Let's test $$ \lambda = 1 $$:

$$ (1)^3 + (1)^2 - 5(1) + 3 = 1 + 1 - 5 + 3 = 0 $$

Since substituting $$ \lambda = 1 $$ results in 0, $$ \lambda = 1 $$ is a solution. This means $$ (\lambda - 1) $$ is a factor of the polynomial.
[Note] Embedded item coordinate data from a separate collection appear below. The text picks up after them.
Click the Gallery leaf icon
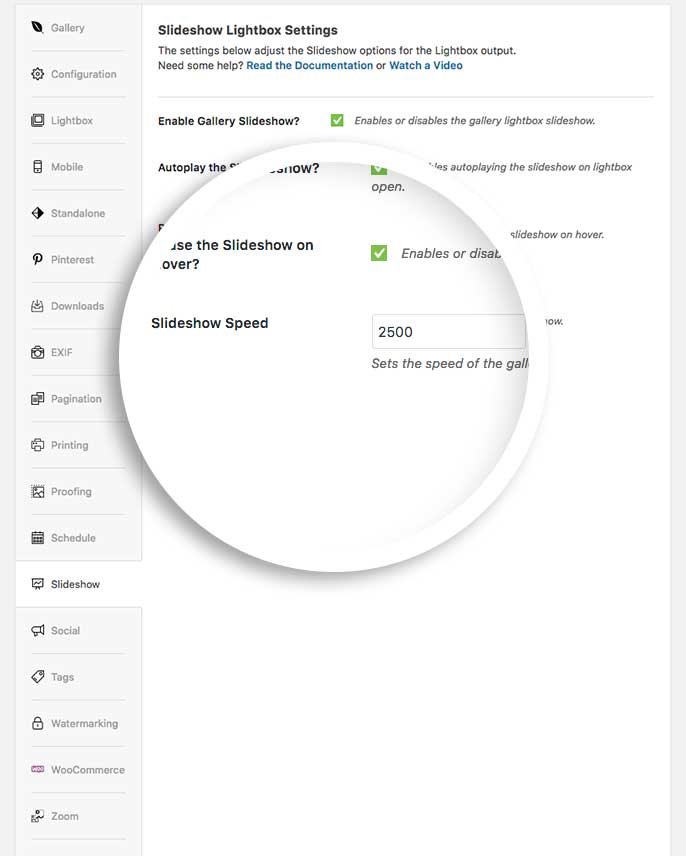Screen dimensions: 686x856 [38, 28]
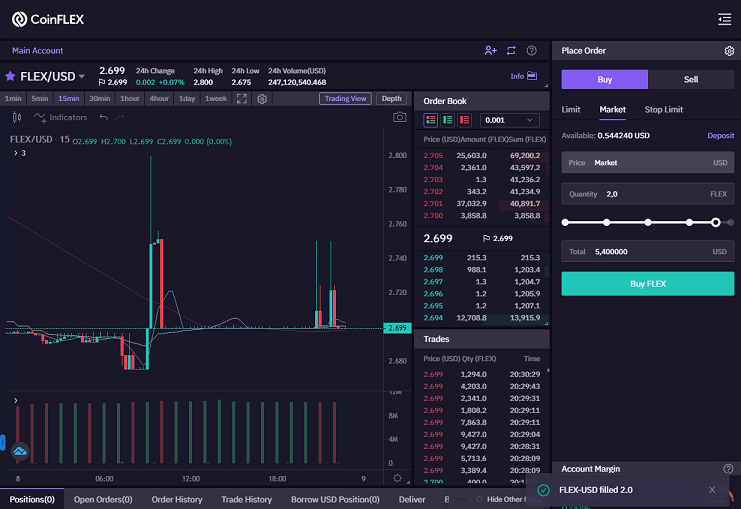The image size is (741, 509).
Task: Open the candlestick chart style icon
Action: coord(17,117)
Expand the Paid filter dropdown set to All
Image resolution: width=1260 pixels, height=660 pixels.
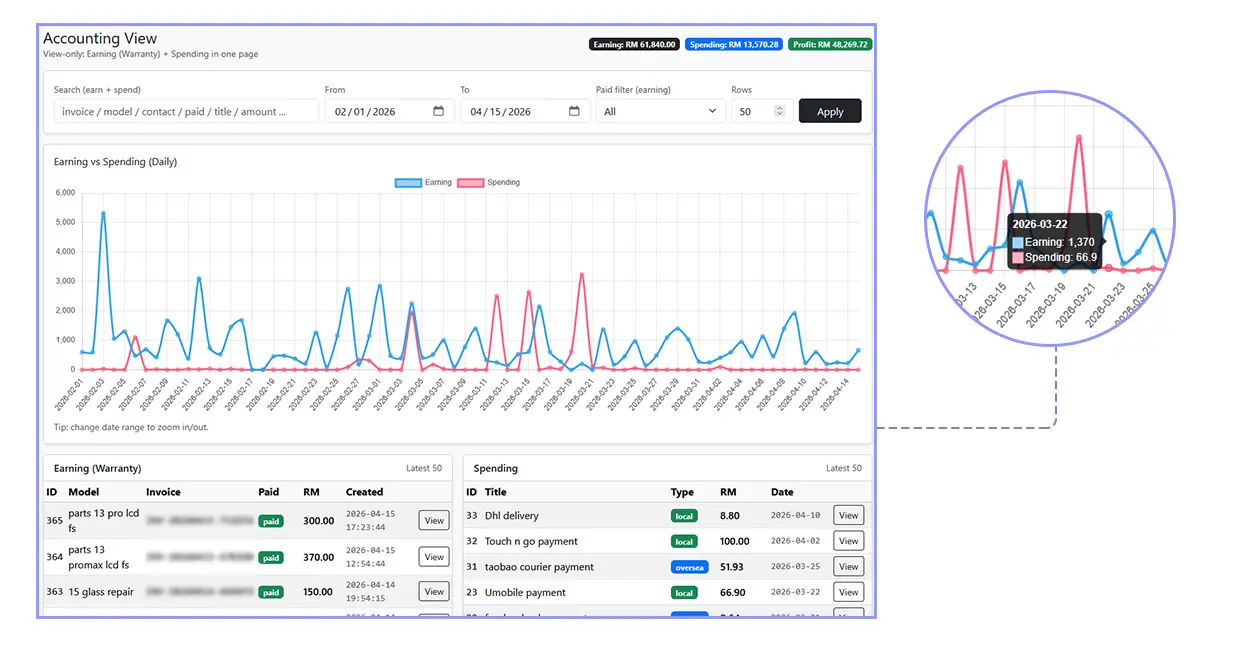[660, 112]
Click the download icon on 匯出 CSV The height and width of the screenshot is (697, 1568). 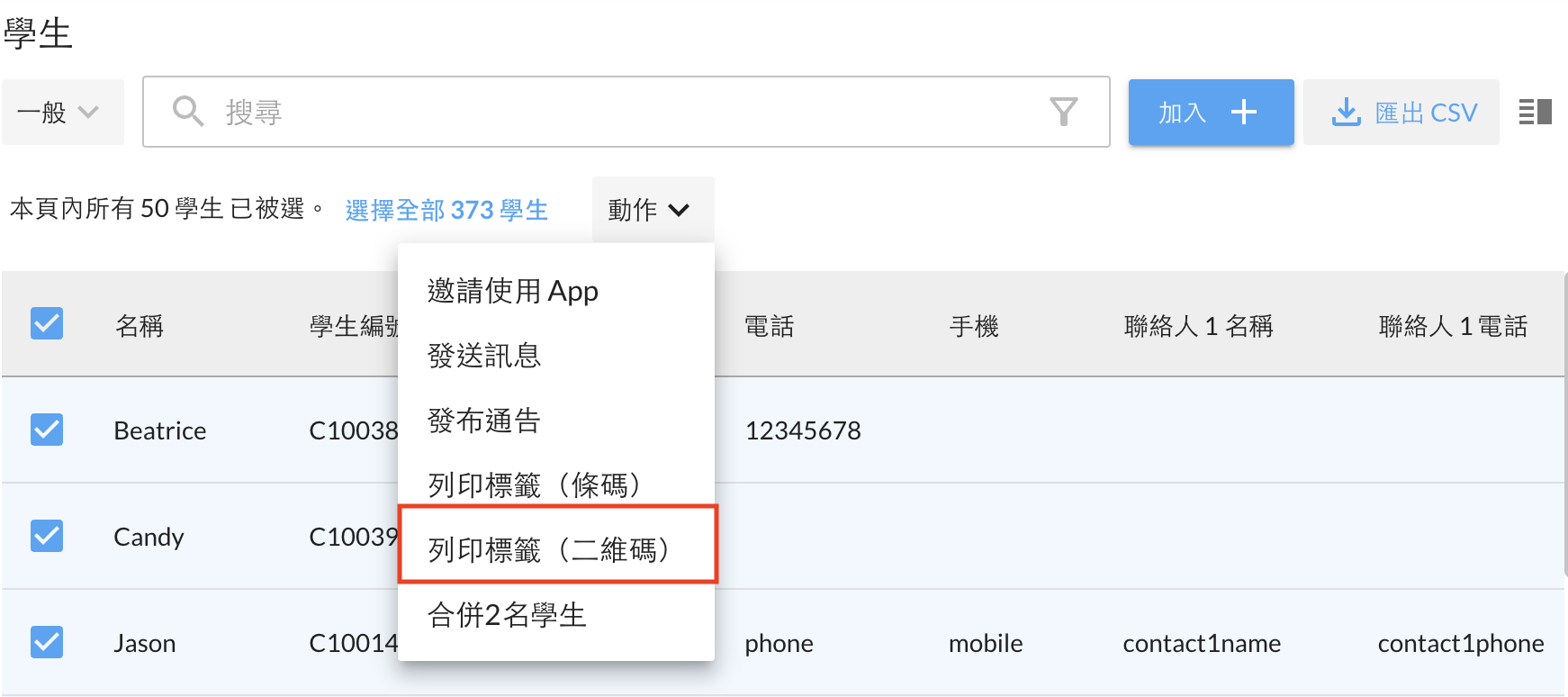1346,112
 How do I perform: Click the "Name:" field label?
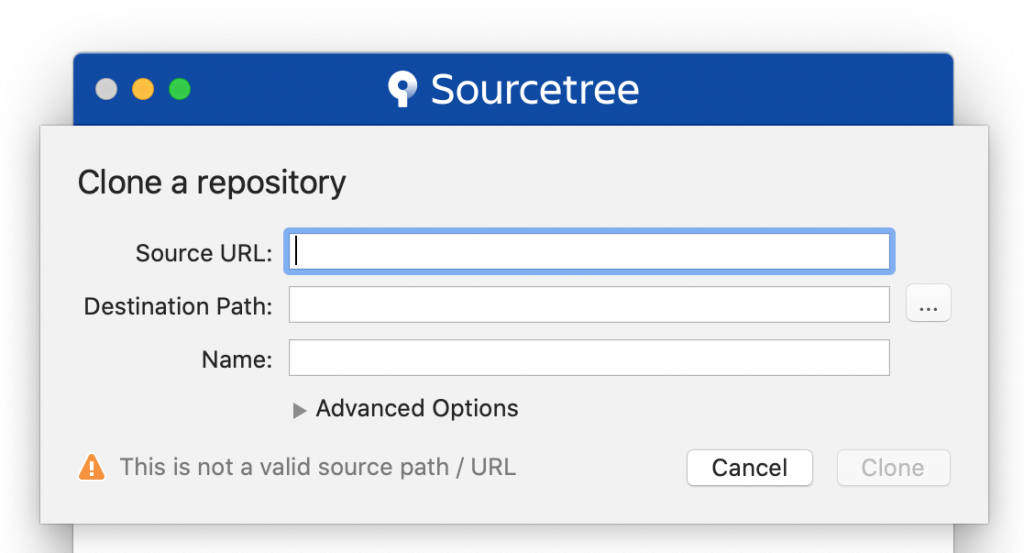coord(236,360)
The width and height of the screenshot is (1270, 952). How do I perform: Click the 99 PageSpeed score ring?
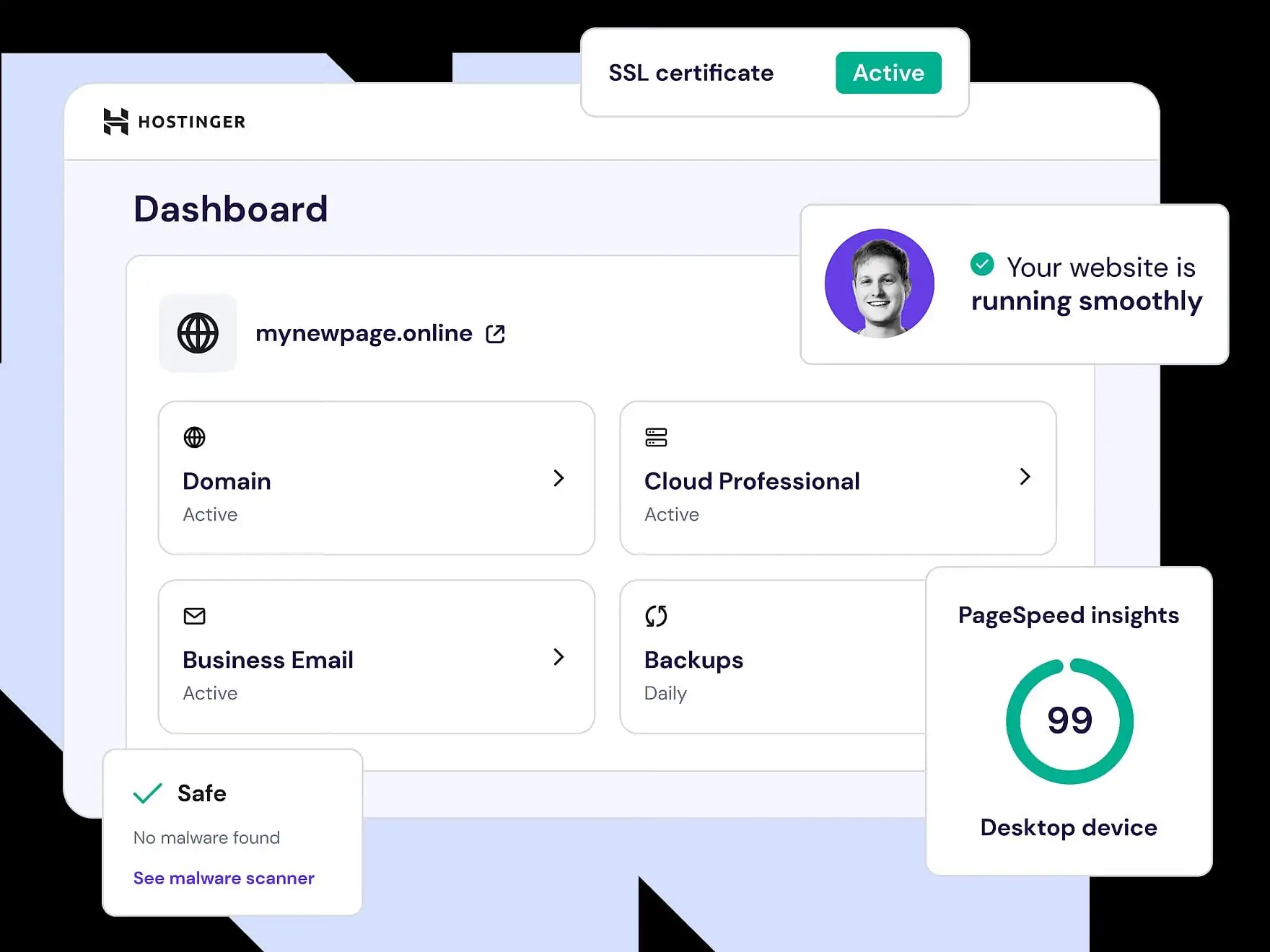[x=1070, y=719]
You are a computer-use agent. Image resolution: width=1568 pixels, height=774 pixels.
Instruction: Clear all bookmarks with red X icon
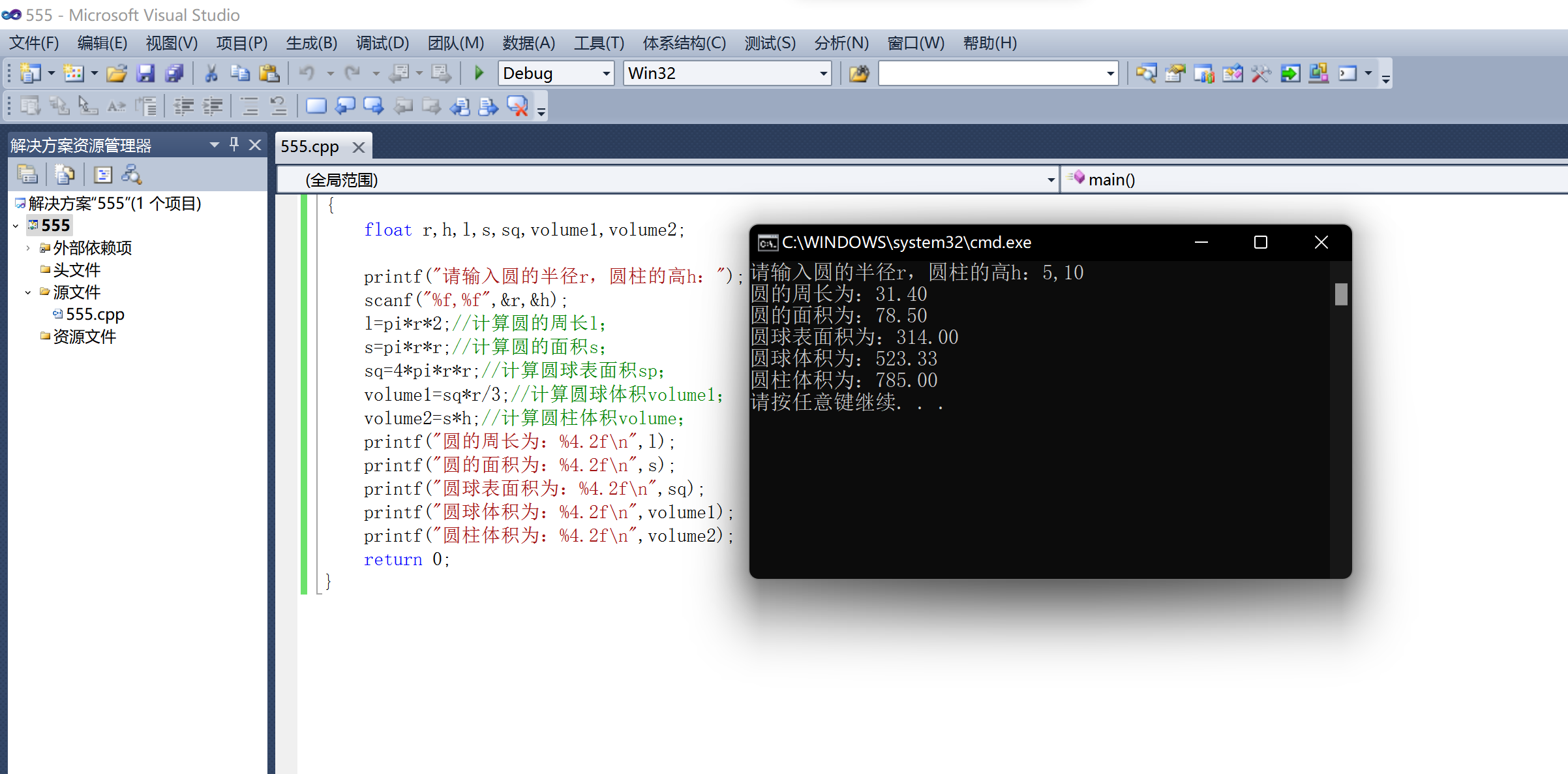(x=517, y=106)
We can divide the polynomial $$ (\lambda^3 + \lambda^2 - 5\lambda + 3) $$ by $$ (\lambda - 1) $$.

Using polynomial division, we find:

$$ (\lambda^3 + \lambda^2 - 5\lambda + 3) \div (\lambda - 1) = \lambda^2 + 2\lambda - 3 $$

So, the cubic equation can be factored as:

$$ (\lambda - 1)(\lambda^2 + 2\lambda - 3) = 0 $$

Now we need to solve the quadratic equation $$ \lambda^2 + 2\lambda - 3 = 0 $$. We can factor this quadratic equation:

$$ (\lambda + 3)(\lambda - 1) = 0 $$

This gives us the remaining solutions for $$ \lambda $$:

$$ \lambda - 1 = 0 \Rightarrow \lambda = 1 $$

$$ \lambda + 3 = 0 \Rightarrow \lambda = -3 $$

The distinct values of $$ \lambda $$ are $$ 1 $$ and $$ -3 $$.

**step6 Determine the Number of Elements in the Set of $$ \lambda $$ Values**

The set of all values of $$ \lambda $$ for which the system has a non-trivial solution is the set of distinct roots we found. This set is $$ \{1, -3\} $$.

This set contains two distinct elements.